Permintaan Duit Pemkot Bekasi ke Pemprov DKI Turun, dari Rp 2 T jadi Rp 1 T

MONITOR, Jakarta – Wali Kota Bekasi, Rahmat Effendi bicara soal nominal permintaan dana kemitraan sebesar Rp 2 triliun yang ditagih ke Pemprov DKI.

“Yang kita tanyakan yang katanya Rp 2 triliun yang (diajukan) 28 September itu memang ada. Ini yang akan kita cabut. Yang mau kita pakai adalah surat pak Ruddy (plt Walikota Bekasi) bulan Mei ada 2 surat, ada Rp 426 miliar dan ada Rp 500-an miliar. Jadi sekitar Rp 1 triliun,” kata Pepen, sapaan Rahmat Effendi, Senin 22 Oktober 2018.

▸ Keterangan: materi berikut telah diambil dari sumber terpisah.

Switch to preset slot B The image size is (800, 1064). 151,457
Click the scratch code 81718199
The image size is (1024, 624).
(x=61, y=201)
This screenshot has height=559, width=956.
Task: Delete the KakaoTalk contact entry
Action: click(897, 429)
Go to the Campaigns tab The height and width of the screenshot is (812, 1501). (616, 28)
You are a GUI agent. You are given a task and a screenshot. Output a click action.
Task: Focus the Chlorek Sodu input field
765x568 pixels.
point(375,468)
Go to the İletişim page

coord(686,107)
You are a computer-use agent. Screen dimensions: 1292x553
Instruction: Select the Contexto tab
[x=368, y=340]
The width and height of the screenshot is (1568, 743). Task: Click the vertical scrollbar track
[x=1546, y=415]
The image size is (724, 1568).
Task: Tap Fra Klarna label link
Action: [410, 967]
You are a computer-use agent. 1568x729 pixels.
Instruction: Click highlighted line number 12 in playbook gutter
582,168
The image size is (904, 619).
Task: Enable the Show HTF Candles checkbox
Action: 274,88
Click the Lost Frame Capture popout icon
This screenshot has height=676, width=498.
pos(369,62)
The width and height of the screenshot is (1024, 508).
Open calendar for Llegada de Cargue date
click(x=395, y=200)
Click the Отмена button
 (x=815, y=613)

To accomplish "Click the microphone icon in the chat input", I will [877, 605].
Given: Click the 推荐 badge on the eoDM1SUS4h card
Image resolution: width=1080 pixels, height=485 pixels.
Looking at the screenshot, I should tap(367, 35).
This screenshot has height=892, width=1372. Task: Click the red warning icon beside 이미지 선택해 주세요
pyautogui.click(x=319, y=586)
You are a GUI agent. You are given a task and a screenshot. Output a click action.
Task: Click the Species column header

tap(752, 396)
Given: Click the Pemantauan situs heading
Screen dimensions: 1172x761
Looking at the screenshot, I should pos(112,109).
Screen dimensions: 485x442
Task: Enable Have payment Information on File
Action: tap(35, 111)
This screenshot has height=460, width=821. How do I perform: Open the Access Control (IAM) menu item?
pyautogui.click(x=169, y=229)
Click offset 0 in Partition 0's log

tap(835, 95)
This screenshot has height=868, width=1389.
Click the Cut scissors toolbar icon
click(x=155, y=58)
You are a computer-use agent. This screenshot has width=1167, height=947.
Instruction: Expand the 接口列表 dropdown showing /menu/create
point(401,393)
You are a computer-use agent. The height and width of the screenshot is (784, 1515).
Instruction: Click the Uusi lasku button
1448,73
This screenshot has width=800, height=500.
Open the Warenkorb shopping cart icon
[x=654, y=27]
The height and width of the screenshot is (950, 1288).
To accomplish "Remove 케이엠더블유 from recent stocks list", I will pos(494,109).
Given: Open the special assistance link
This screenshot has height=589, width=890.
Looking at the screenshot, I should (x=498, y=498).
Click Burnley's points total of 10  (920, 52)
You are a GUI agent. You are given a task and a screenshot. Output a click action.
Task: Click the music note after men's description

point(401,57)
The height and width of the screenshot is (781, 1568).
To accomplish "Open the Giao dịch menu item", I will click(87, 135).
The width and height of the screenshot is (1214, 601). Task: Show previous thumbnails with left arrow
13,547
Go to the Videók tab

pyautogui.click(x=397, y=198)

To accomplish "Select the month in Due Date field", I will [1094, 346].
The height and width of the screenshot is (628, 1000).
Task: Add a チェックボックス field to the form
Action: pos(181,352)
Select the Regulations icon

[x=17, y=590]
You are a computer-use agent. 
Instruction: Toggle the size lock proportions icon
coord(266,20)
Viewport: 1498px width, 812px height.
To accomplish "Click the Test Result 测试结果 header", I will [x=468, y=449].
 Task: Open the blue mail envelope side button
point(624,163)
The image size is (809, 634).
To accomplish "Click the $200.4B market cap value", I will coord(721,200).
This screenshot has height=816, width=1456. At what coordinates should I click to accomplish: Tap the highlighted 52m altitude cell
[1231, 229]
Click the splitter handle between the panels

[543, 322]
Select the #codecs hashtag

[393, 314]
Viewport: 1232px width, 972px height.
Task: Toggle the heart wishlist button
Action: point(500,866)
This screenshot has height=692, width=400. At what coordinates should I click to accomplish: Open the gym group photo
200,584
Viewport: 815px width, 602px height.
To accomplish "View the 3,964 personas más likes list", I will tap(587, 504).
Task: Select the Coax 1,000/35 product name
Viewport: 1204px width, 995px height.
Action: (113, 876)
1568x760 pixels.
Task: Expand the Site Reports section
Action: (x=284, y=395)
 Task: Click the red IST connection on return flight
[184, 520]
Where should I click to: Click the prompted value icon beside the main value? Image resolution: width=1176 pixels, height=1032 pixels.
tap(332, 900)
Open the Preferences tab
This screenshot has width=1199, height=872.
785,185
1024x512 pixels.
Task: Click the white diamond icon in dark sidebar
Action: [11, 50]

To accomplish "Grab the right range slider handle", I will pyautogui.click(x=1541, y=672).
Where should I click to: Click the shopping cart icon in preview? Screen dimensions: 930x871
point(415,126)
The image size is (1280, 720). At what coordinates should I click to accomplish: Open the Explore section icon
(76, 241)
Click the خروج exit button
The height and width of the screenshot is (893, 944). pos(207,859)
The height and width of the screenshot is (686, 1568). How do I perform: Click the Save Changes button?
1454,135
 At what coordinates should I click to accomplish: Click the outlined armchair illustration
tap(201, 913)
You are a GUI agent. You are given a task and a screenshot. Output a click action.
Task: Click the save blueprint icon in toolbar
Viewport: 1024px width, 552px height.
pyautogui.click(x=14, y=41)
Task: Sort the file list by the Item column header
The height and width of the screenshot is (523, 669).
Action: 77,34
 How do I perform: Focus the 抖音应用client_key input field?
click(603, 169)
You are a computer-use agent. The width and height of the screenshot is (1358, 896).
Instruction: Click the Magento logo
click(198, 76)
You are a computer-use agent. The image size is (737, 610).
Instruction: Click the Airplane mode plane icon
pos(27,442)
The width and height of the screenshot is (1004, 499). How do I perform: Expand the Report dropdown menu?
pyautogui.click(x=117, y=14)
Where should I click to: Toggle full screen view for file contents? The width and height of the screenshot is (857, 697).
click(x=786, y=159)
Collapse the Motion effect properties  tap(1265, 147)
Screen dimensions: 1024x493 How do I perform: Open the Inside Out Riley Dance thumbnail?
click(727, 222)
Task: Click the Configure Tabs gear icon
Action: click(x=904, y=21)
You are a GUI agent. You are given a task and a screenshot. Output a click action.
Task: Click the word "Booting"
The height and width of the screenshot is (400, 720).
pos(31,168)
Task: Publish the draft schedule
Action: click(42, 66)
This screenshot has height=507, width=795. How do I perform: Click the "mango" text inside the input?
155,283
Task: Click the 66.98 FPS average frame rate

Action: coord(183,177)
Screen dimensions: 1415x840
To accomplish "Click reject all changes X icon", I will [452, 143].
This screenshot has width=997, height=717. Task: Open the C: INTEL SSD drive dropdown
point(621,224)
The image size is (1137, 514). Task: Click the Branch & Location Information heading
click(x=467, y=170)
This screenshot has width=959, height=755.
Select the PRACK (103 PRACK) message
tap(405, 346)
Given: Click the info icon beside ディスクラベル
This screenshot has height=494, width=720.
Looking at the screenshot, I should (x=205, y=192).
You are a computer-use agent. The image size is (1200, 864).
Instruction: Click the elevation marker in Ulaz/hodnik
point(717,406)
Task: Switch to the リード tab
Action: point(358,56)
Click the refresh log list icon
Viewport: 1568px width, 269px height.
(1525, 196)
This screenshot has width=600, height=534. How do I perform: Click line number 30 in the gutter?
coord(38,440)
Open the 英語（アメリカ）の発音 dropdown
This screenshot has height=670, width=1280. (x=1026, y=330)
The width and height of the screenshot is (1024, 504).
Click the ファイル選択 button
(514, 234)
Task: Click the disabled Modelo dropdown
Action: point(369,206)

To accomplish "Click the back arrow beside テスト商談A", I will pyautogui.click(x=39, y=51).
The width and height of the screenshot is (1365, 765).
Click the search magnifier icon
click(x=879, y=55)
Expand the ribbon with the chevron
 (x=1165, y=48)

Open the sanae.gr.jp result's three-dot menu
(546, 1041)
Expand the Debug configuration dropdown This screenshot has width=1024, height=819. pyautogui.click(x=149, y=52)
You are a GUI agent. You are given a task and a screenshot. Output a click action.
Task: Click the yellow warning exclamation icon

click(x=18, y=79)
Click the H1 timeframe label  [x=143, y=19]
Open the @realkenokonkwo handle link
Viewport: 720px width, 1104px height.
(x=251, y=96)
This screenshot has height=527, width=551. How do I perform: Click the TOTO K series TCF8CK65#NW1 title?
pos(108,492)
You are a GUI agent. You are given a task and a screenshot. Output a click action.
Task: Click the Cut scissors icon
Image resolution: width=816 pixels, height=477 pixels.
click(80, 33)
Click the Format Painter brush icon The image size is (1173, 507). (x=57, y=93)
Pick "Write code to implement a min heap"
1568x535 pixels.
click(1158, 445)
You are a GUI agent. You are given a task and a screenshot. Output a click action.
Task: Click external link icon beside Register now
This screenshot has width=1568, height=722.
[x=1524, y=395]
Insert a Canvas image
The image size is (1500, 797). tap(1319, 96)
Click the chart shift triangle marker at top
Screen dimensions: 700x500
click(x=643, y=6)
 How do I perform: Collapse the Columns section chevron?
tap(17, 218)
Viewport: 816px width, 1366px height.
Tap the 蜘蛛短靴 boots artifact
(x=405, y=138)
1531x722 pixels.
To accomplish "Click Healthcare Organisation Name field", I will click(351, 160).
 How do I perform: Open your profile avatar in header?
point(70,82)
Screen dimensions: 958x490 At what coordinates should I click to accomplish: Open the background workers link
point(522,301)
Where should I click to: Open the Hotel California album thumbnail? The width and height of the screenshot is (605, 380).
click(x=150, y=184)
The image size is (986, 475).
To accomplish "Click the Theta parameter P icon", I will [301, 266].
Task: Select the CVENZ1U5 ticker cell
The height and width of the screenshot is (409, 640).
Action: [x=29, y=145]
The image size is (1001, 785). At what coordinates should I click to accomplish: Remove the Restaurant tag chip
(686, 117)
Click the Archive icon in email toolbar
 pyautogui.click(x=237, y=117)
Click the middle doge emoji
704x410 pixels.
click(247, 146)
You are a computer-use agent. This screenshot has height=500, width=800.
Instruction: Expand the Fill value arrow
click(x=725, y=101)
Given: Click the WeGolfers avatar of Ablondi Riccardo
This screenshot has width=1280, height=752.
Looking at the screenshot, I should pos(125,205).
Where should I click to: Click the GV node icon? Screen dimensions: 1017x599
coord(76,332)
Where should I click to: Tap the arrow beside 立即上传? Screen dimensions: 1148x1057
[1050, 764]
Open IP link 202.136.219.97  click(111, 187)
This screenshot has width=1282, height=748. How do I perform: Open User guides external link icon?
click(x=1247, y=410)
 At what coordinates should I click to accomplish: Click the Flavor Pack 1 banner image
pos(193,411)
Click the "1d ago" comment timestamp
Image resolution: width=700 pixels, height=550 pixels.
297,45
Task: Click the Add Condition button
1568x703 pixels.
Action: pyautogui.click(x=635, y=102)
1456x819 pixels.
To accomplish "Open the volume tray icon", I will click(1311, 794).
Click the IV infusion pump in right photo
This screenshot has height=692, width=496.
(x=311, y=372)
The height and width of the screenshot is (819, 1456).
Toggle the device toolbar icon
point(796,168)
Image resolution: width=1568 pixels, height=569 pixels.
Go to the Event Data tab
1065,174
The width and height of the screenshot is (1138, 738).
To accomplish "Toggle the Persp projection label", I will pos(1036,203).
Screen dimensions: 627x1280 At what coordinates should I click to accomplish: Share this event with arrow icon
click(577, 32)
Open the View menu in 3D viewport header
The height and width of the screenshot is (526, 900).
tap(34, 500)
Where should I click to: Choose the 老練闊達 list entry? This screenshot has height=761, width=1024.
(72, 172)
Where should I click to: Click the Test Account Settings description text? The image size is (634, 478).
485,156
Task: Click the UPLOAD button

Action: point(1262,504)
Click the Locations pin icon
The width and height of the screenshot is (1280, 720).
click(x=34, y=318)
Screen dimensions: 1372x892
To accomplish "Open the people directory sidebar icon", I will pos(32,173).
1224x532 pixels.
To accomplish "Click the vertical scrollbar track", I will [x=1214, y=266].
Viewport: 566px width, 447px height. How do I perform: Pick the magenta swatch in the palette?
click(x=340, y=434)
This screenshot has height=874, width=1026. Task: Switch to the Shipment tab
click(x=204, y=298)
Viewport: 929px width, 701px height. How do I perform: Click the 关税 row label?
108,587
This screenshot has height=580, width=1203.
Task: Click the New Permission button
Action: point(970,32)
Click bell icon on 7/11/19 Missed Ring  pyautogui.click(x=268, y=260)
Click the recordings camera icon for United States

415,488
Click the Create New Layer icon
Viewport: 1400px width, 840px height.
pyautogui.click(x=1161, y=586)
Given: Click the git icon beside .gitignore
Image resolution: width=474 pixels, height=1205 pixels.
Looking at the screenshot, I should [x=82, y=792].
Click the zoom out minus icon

Dijelaskannya, dana itu untuk sekolah terpadu, proyek lingkungan hidup, folder air, sarana olahraga hingga sarana kesehatan. Dia mengatakan perincian itu baru akan dikirim ke Pemprov DKI hari ini.

“Kita yang ingin kirim hari ini. Jadi kalau mau minta Rp 2 triliun, minta Rp 3 triliun ada bahasa-bahasa yang seperti itu, diluruskan. Bukan persoalan Rp 2 triliun, bukan persoalan Rp 5 triliun, bukan persoalan Rp 10 triliun, tapi persoalan hak dan kewajiban yang harus diselesaikan sama-sama,” ungkapnya.

Pepen menegaskan, bahwa dana kemitraan ini diajukan ke Pemprov DKI karena DKI punya kewajiban. Menurutnya, ini adalah tanggung jawab DKI bukan sekadar bantuan dari DKI ke Bekasi.

“Kita nggak akan mengajukan apapun juga kalau DKI tidak punya kewajiban. Selama ini ada dana kompensasi yang berhubungan langsung dengan warga Bantargebang, ada juga dana kemitraan. Dana kemitraan itu kita gunakan untuk akses-akses DKI, seperti Jalan Jatiasih, truk sampah bisa masuk ke situ. Terus flyover, ada penambahan rute dan jadwalnya kita sudah tambah 24 jam, tapi yang compactor,” papar Pepen.

“Jadi alasannya bukan persoalan bantuan. Ini alasannya adalah kewajiban, yang harus kita evaluasi, yang merupakan tanggung jawab DKI, terhadap TPA Bantargebang,” tutupnya.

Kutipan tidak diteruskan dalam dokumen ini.